__Exercise requirements__.
**a.** List every hormone named in the passage on PCOS.
**b.** Carry on with the passage on PCOS, picking up after its last sentence.

__Text provided__.
···

The difficulty in trying to determine the root cause of PCOS exists in the complex and interrelated functions of the endocrine system.  This system works through a series of feedback loops where the secretion of one hormone will inhibit or promote the production of another hormone.  In essence, the endocrine system is like a control panel where turning on one switch turns off another switch which further turns on another switch somewhere else and so on.

What we do know is that the ovaries have receptors for insulin.  If insulin is high, it will stimulate the production of testosterone and suppress the production of proteins that bind and inactivate the testosterone.  The effect of this is an increased expression of the testosterone (acne, hirsuitism) and suppression of ovulation.  Additionally, testosterone further promotes insulin resistance by decreasing particular proteins that facilitate the transport of glucose into the cells.  Here we are in that loop where we don’t know what exactly causes what.

If a woman continues to have anovulatory cycles, the result is an imbalance between estrogen and progesterone.  Progesterone is produced in the ovaries after ovulation.  If a woman is not ovulating, she is not producing progesterone which leaves her with a relative excess of estrogen.  Clinically this manifests as irregular menses and/or heavy bleeding during a period.

The additional effects of elevated insulin contribute to weight gain, blood lipid abnormalities and the long term consequences of heart disease and diabetes.

Making A Diagnosis
What we know about PCOS is what we see clinically and in a patient’s lab work.  Typically we will find elevated total and free testosterone, decreased sex hormone binding globulin (SHBG), elevated insulin and leutinizing hormone (LH) with normal to mildly elevated follicle stimulating hormone (FSH).  An ovarian ultrasound will reveal multiple cysts on each ovary where the follicle has ruptured due to anovulatory cycles.   The patient’s family history may reveal diabetes, menstrual irregularities and infertility showing that PCOS has a genetic component.

···

Stored records
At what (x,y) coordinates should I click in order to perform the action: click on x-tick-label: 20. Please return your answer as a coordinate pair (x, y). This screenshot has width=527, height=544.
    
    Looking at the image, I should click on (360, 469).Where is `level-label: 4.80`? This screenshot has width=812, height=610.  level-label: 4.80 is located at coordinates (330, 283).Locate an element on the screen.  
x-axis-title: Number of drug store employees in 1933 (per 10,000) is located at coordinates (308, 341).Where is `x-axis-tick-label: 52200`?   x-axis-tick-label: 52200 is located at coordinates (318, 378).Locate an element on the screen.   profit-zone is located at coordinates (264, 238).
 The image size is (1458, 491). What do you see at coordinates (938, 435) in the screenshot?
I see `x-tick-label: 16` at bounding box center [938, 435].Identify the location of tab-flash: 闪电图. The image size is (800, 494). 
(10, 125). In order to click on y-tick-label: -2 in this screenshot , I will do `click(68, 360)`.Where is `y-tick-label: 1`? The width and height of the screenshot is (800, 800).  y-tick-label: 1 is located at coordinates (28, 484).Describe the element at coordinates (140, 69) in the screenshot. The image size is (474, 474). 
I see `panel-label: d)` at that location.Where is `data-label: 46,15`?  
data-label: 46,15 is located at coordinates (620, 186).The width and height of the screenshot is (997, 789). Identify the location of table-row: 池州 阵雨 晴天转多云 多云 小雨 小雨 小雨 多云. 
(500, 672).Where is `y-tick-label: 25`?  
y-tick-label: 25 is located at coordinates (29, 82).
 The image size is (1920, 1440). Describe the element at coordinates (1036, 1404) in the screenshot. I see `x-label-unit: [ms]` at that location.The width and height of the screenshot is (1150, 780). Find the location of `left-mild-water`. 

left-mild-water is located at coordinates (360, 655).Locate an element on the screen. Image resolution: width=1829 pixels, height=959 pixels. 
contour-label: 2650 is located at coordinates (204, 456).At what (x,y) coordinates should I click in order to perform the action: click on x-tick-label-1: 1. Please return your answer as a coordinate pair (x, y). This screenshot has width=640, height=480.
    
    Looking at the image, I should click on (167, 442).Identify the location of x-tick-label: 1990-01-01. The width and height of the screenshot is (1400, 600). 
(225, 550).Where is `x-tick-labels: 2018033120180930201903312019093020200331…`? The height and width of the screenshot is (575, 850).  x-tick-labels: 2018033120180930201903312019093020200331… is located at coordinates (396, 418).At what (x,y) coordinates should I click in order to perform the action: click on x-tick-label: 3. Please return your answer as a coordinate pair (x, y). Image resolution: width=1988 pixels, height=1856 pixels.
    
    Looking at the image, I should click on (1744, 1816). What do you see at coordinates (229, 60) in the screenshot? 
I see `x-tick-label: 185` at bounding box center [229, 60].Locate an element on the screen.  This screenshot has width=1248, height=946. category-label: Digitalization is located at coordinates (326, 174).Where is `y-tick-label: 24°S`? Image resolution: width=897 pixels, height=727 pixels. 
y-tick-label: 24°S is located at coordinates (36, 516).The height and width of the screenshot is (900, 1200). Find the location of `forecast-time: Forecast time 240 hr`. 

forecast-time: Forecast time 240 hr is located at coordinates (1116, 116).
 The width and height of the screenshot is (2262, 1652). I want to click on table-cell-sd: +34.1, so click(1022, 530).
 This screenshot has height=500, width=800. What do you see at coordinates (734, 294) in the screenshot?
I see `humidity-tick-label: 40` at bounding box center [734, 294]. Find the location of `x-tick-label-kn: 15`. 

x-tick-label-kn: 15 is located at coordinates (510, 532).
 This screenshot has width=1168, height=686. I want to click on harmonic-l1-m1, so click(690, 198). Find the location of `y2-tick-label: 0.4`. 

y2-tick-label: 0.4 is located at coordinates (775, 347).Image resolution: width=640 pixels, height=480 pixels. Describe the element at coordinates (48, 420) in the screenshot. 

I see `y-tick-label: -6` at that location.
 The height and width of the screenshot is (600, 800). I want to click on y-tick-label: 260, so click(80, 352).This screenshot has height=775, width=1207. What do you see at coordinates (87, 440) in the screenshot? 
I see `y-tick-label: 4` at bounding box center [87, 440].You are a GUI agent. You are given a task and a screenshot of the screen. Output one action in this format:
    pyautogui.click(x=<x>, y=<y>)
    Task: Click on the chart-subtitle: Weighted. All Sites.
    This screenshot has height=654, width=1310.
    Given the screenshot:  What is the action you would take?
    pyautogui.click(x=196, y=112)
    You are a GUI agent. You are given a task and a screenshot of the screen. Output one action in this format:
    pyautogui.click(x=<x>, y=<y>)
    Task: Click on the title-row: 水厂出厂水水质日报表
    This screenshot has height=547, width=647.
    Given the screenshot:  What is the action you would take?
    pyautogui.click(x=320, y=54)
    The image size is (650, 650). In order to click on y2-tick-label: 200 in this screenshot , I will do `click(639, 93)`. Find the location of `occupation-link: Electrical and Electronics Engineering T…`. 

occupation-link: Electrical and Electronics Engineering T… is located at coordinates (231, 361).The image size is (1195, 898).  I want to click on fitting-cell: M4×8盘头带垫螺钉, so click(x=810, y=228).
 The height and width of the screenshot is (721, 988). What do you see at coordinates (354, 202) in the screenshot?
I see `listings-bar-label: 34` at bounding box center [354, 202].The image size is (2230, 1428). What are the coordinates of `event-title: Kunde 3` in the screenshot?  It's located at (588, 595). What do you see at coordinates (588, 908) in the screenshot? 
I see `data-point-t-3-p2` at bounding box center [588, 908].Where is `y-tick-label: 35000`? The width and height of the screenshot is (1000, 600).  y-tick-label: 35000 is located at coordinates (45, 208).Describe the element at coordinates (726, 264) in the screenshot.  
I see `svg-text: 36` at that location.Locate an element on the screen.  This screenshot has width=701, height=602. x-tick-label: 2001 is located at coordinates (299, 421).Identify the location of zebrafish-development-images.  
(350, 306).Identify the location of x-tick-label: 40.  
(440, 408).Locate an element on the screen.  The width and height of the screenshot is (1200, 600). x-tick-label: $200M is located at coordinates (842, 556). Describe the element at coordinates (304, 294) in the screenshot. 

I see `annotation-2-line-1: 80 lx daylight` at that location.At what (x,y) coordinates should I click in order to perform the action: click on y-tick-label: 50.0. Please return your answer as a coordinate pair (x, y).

···

__Results of the tasks__.
**a.** Insulin, testosterone, estrogen, progesterone, leutinizing hormone (LH), follicle stimulating hormone (FSH)

**b.**
Treatment of PCOS
Conventional treatment of PCOS usually involves the use of pharmaceutical agents designed to treat hyperinsulinemia, hirsuitism and benign prostatic hyperplasia (BPH).  A typical regimen may include oral contraceptives to regulate the menstrual cycle and Metformin (Glucophage) to increase insulin sensitivity.  Studies have shown that Metformin improves states of hyperandrogenism (elevated testosterone) and restores ovulation in women with PCOS.

In terms of lifestyle interventions, weight reduction is essential in overweight women.  A weight loss of 10-12% of body mass can increase insulin sensitivity, increase SHBG (to bind testosterone) and restore ovulation.  The addition of antiandrogenic and insulin regulating agents should be added only to enhance the effects of weight loss.  Because of the insulin resistance, weight loss can be very difficult in this population.  It is important to also evaluate thyroid function as it relates to metabolic rate.

The diet should be low in carbohydrates from starches and contain plenty of low glycemic veggies.  Protein should be moderate and fat should come as a condiment, in nuts and seeds, avocados, olive oil, etc.  When it comes to more specific dietary guidelines, you can refer to a book entitled “The Rosedale Diet” by Ron Rosedale, MD.

Herbs and supplements can also play a crucial role in managing PCOS.  Supplements that address insulin sensitivity such as chromium, vanadium, B-complex, biotin, zinc, alpha lipoic acid, fiber and essential fats (fish, flax oil) can be helpful.  Herbs to manage blood sugar include fenugreek, gymnema, bitter melon and cinnamon.  In reducing the effect of testosterone it is vital to address one’s stress level as it can stimulate production of adrenal hormones such as DHEA which can convert to testosterone.  Herbs that have an antiandrogenic effect include saw palmetto, nettles and vitex.